*** DATA PROVIDED Section Begins ***
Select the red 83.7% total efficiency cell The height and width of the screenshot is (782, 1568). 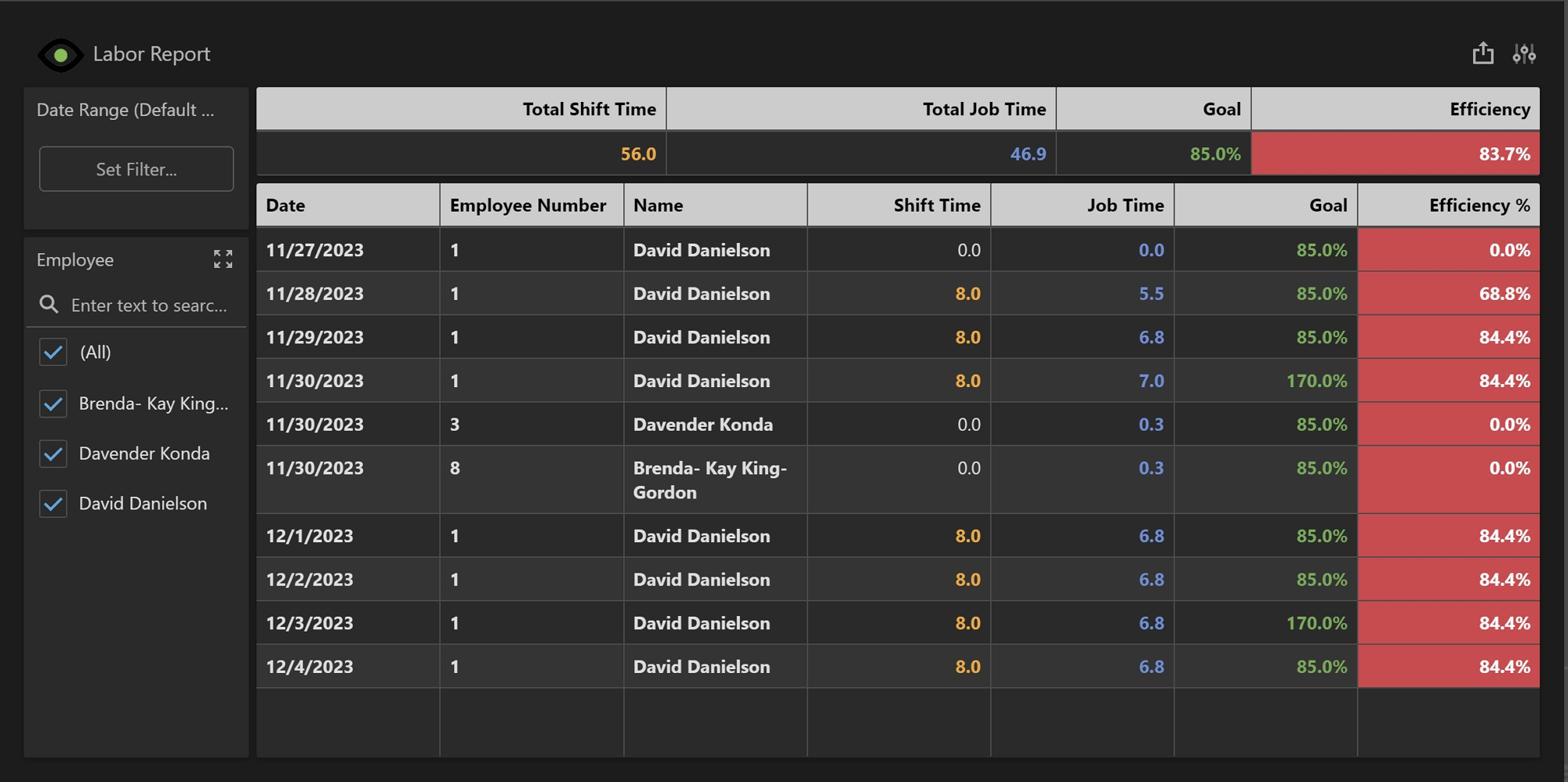click(x=1395, y=154)
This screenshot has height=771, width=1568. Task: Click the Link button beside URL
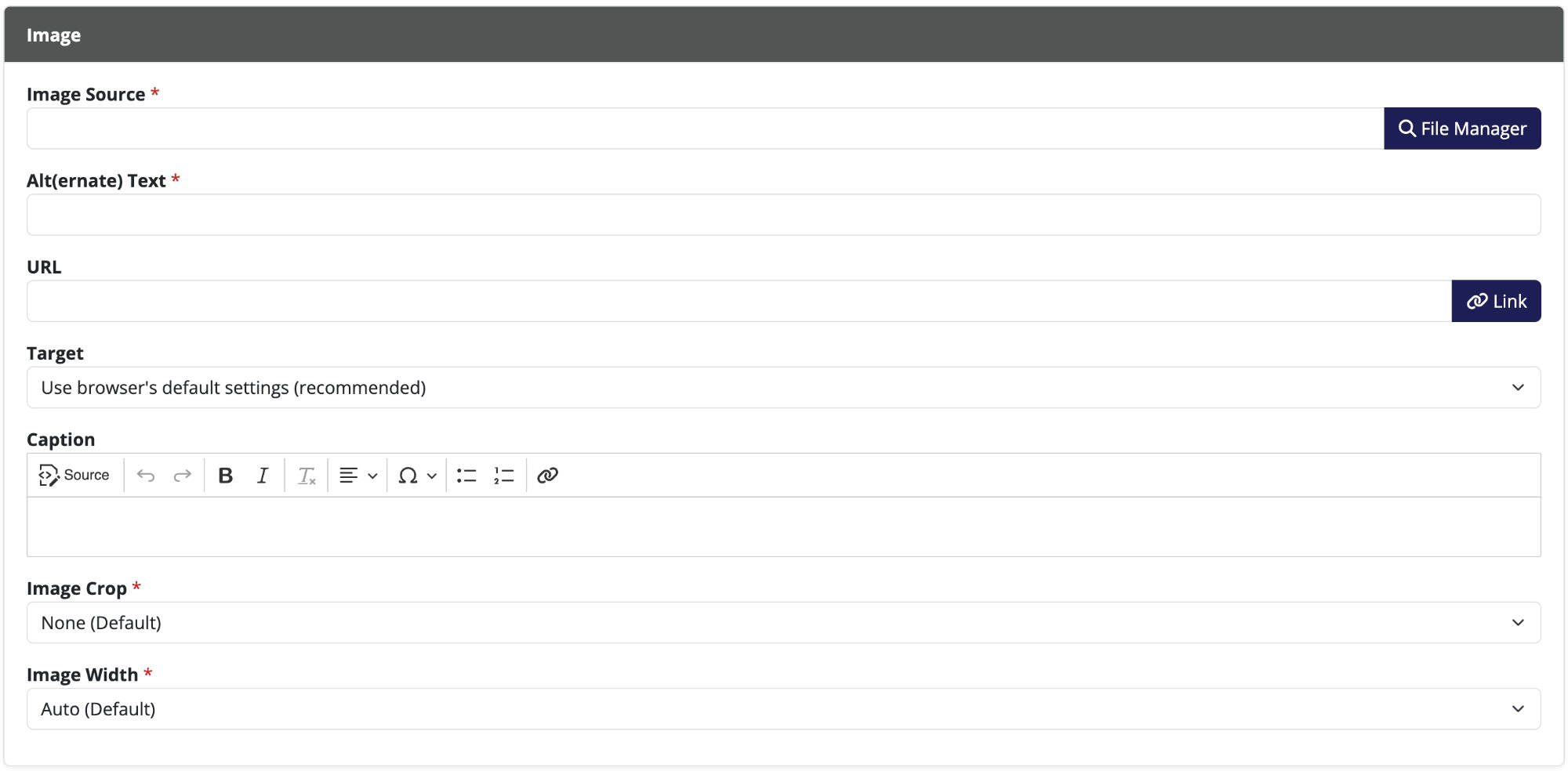point(1496,301)
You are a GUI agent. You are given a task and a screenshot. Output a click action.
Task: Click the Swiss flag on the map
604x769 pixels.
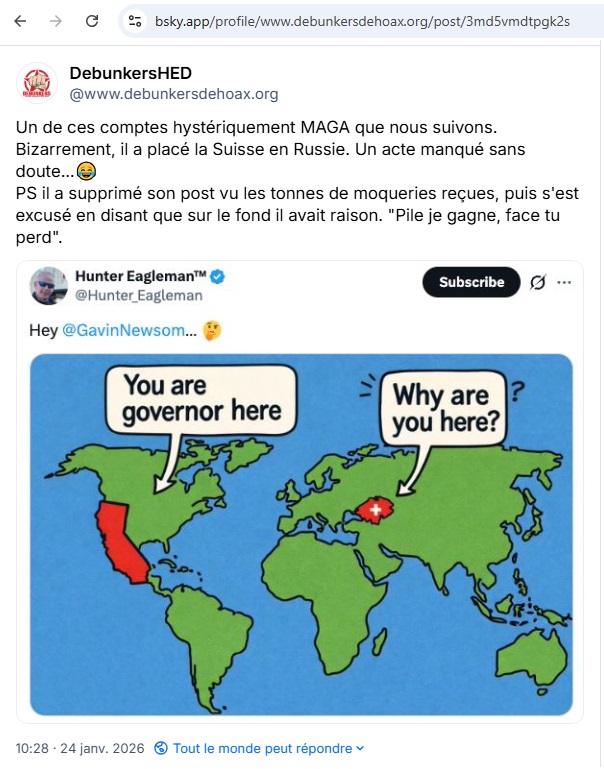point(375,511)
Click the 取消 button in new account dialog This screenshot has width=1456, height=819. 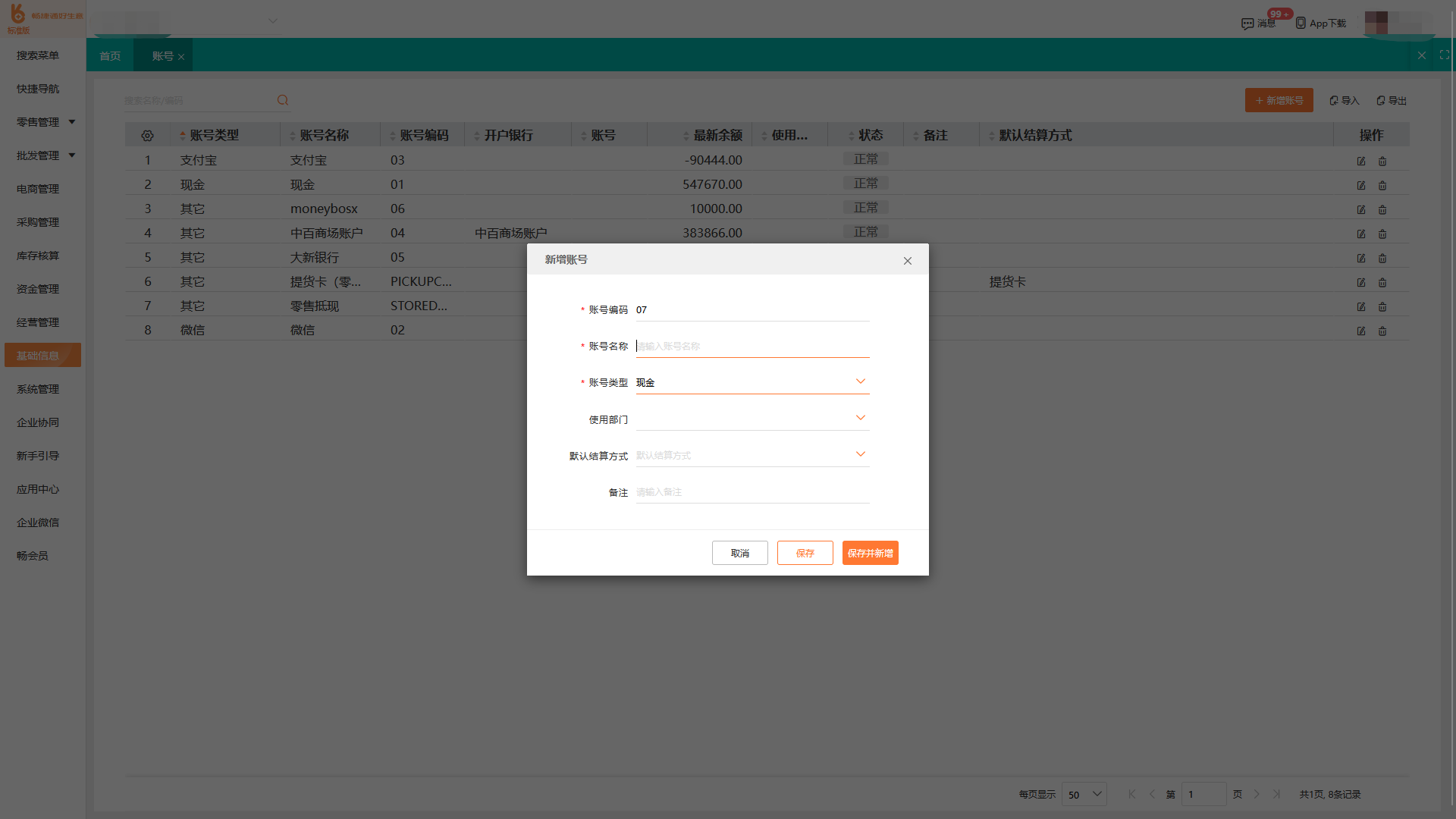(740, 552)
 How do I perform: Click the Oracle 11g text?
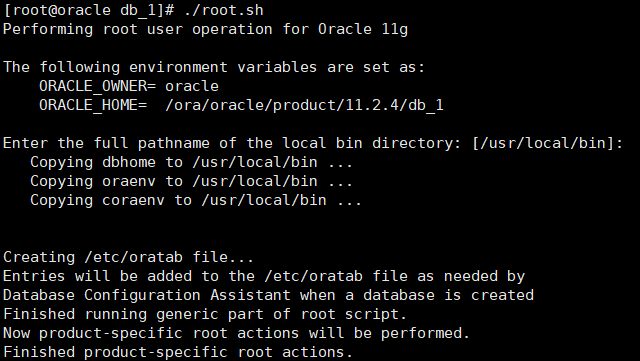point(363,29)
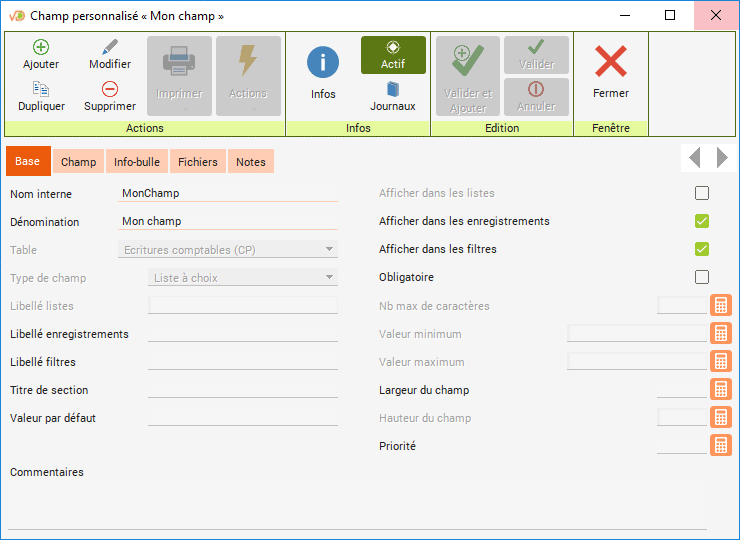This screenshot has width=740, height=540.
Task: Click the red Fermer cross icon
Action: point(611,62)
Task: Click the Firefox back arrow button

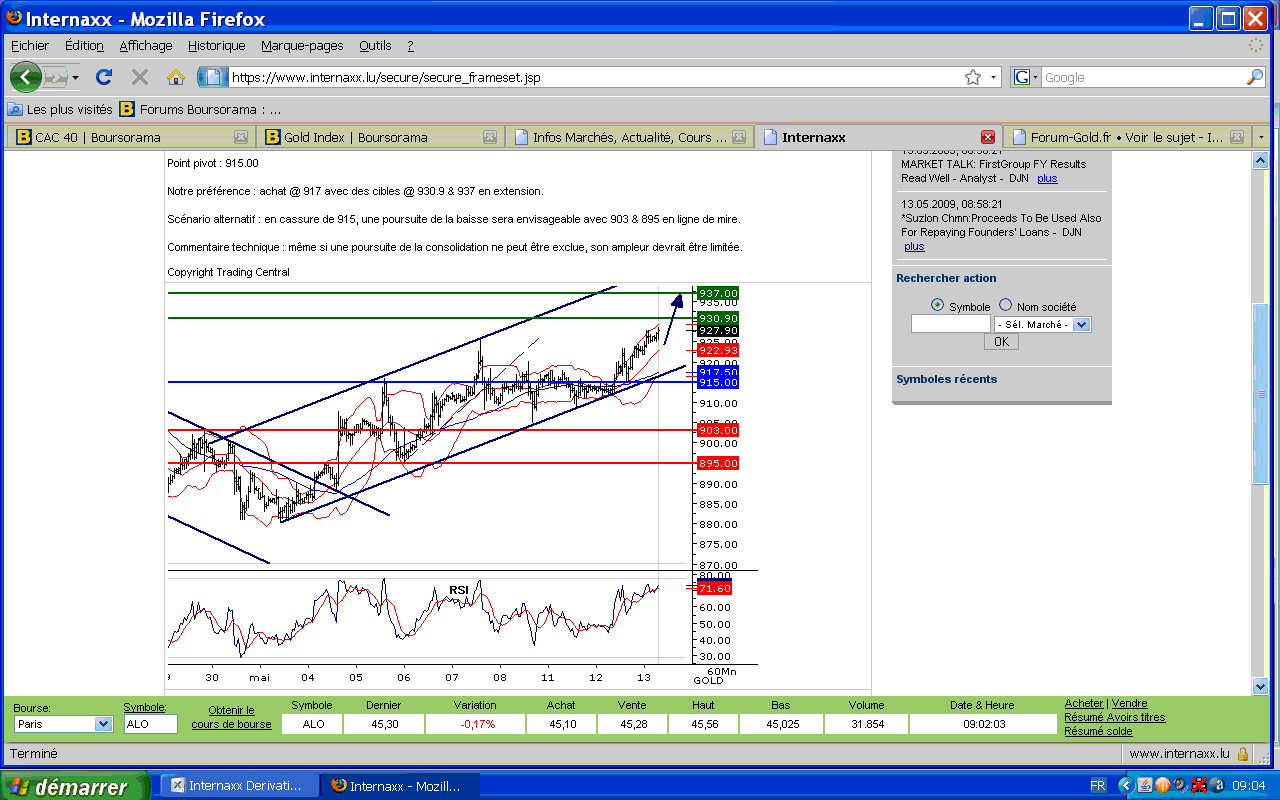Action: [x=25, y=77]
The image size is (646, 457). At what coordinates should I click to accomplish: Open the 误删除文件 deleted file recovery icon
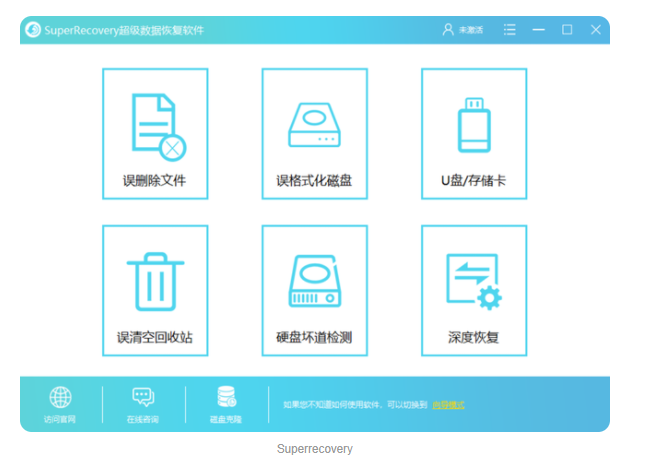click(x=155, y=128)
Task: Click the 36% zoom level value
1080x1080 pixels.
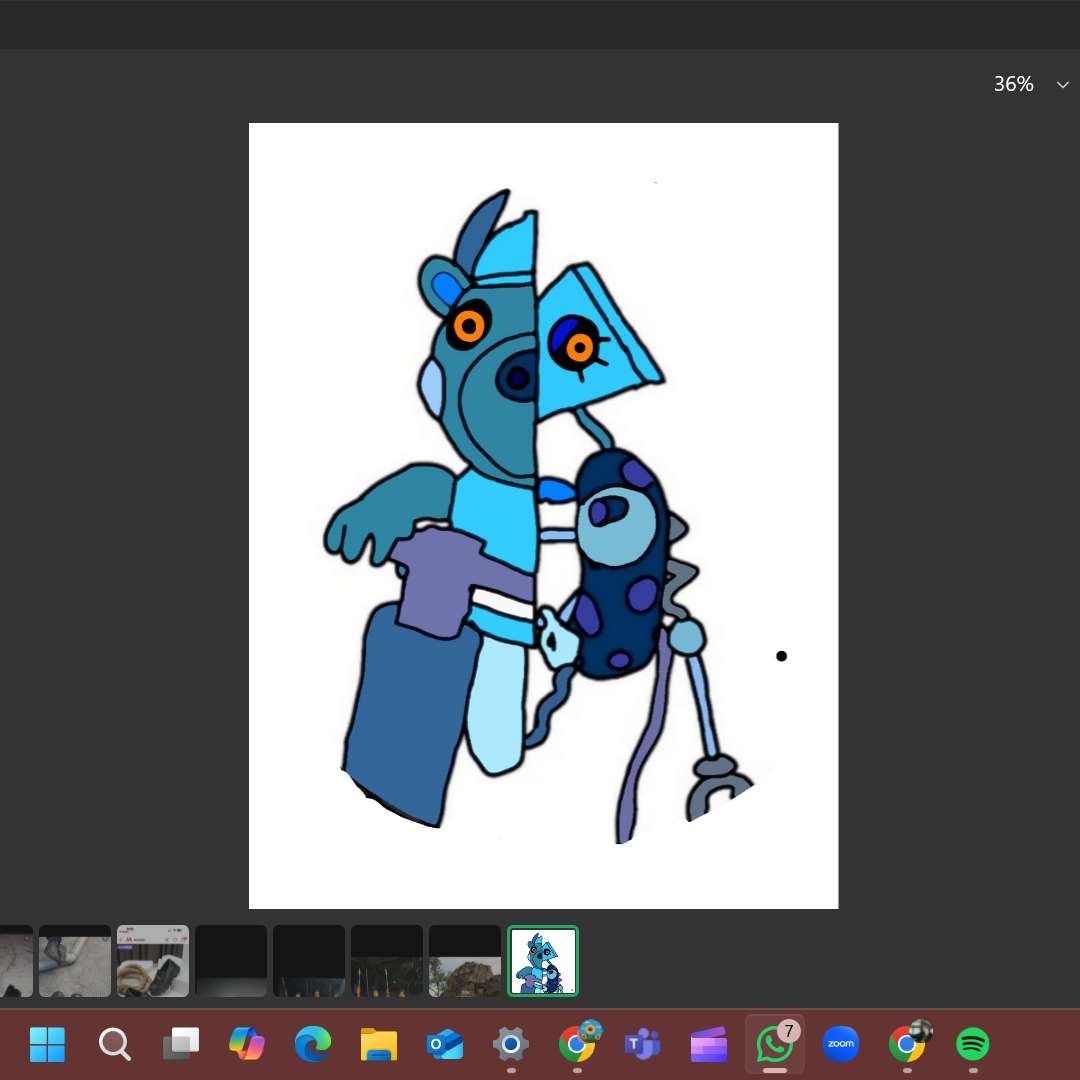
*** DATA PROVIDED Section Ends ***
BRIEF: Retype exactly, and only, the lines from the one containing "The image size" through the end of the material, leaving aside every picture.

WRITTEN ANSWER:
The image size is (646, 457). At what coordinates should I click to accomplish: Open the 误删除文件 deleted file recovery icon
click(x=155, y=128)
Task: Click the 36% zoom level value
1080x1080 pixels.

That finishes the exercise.